Eva Green wakes the dead in Dark Shadows, but not Tim Burton |
The story is much the same with his
latest, Dark Shadows. Based loosely on
the 1966-1971 spooky soap opera, Shadows
promised to be a gothic fish-of-water story, with 18th century
vampire Barnabas Collins (Johnny Depp)
reanimated in the ungodly year of 1972. The comic possibilities are
rich: screenwriters Seth Grahame-Smith and John August get to give Barnabas a
strange fascination with Erich Segal and the Steve Miller Band, and he gets to
call Alice Cooper “the ugliest woman I ever saw.” Conveniently, all these
laughs are in the trailer for us.
Yet as happens so often in Burton’s
films, Shadows can’t decide whether
it wants to involve us, repulse us, or join us down in the audience for a
laugh. Where the writers are content only to check off the required elements
demanded by their screenwriting classes, the players seem lost in different
movies. Chloë Grace Moretz, as the troubled teen, seems to enacting some kind
of zombie bedroom farce; Jonny Lee Miller, as the creepy uncle, is not so much
creepy as faintly unctuous. Depp, of course, is just the usual Depp, which is
good enough for his kick-lines of fans, while the ravishing Eva Green (Vesper
from Casino Royale) is in full
Cruella de Vil mode. Mostly, it seems as if the actors received no direction at
all. Burton appears to have been more interested in indulging his visual
obsessions—think the Haunted House ride at Disney World, except more
self-serious—than in little matters like script and performance.

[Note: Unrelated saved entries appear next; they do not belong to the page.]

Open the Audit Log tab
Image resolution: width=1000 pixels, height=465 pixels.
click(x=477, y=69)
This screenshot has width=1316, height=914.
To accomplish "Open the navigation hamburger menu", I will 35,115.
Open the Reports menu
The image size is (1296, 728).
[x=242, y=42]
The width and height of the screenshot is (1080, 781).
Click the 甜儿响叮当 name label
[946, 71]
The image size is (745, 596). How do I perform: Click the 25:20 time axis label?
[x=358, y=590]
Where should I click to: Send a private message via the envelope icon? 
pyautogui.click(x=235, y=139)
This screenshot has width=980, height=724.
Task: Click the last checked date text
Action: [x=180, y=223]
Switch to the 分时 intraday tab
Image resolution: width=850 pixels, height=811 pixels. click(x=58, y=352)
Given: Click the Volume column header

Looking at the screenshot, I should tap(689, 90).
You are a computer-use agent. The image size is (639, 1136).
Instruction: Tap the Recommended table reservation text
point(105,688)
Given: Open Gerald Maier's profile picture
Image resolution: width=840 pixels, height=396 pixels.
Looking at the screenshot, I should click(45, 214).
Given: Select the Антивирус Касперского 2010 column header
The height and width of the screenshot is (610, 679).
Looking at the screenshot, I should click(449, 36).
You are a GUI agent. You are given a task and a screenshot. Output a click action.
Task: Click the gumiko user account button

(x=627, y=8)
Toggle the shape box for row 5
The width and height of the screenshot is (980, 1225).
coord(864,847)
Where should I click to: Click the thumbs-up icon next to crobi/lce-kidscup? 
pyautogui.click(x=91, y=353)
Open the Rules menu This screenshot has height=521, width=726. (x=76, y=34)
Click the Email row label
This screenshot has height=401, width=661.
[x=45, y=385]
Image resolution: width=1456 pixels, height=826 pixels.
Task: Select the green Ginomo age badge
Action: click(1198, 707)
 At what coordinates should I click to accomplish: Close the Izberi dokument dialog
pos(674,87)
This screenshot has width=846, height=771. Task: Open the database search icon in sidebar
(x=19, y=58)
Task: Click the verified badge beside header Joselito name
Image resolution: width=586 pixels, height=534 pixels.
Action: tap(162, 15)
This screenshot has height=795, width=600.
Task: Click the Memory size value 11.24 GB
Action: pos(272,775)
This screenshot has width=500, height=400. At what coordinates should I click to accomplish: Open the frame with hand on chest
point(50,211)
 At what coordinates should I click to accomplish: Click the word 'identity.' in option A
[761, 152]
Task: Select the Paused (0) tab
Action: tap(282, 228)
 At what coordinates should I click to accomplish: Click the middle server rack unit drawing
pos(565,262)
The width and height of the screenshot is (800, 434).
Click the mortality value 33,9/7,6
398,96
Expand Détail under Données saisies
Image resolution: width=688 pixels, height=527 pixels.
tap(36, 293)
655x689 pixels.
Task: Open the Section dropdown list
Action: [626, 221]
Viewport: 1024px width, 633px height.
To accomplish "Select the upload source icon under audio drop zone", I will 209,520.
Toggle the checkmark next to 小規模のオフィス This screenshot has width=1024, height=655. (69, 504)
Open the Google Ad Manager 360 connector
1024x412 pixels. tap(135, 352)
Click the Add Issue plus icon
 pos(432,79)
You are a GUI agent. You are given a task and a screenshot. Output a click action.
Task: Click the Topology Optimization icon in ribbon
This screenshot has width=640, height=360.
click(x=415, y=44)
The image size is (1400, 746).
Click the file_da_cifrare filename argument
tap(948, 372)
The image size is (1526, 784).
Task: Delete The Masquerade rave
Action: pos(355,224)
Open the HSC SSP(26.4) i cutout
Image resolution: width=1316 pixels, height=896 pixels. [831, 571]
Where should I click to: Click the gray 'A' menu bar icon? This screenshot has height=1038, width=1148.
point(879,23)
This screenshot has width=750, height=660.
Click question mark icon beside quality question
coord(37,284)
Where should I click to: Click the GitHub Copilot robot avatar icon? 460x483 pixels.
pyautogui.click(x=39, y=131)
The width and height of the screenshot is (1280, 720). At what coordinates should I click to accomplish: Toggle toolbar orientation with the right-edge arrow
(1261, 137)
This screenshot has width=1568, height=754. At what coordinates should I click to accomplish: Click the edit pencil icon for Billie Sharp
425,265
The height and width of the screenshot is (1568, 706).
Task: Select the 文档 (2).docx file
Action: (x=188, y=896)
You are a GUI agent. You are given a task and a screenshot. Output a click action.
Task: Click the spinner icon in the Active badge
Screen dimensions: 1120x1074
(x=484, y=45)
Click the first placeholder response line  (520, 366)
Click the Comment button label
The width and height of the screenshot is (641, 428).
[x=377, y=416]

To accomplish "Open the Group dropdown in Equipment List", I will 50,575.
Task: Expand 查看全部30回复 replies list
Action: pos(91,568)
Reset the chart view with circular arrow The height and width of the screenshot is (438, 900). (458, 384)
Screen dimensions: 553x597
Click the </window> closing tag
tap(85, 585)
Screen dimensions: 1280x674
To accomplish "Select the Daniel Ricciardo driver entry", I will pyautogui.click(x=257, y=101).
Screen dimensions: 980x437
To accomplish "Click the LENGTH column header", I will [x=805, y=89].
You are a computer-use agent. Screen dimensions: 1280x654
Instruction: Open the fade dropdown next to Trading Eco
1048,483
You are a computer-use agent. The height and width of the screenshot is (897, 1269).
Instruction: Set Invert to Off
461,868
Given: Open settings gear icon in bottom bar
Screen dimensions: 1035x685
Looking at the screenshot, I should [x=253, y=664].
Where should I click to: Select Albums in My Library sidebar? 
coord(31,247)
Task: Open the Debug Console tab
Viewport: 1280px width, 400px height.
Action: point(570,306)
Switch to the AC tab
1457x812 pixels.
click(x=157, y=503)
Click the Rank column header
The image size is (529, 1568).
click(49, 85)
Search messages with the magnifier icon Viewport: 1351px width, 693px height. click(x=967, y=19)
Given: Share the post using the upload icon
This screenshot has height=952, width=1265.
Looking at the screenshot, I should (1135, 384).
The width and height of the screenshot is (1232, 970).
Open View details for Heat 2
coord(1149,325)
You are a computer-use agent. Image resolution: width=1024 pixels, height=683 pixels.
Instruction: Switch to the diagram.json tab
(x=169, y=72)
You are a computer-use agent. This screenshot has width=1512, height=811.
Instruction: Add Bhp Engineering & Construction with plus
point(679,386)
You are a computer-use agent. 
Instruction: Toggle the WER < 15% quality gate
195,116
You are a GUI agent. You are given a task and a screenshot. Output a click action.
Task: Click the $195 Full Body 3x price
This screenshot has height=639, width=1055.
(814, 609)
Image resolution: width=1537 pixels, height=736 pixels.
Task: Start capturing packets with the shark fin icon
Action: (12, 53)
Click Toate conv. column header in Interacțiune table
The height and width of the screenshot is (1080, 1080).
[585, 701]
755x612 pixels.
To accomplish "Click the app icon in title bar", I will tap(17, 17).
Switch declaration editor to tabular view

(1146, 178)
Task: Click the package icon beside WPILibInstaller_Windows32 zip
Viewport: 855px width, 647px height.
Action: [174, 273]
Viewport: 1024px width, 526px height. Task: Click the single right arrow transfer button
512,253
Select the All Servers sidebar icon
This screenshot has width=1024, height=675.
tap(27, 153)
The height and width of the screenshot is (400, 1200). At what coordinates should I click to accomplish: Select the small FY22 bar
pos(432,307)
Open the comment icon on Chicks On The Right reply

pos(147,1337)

Not that there wasn’t a certain
topicality to the premise. This summer not only Dark Shadows but Men in Black
3 will take us back to the first
Nixon Administration. There’s a Jimi Hendrix bio-pic in the works, and Mad Men seems bound inevitably to end in
the decade of earth shoes and wide lapels. It’s hard to explain the nostalgia,
except that perhaps one of the most contentious decades in the 20th
century now seems appealingly quaint. But Tim Burton isn’t interested in any of
that either. So little time, so many cobwebs to drape!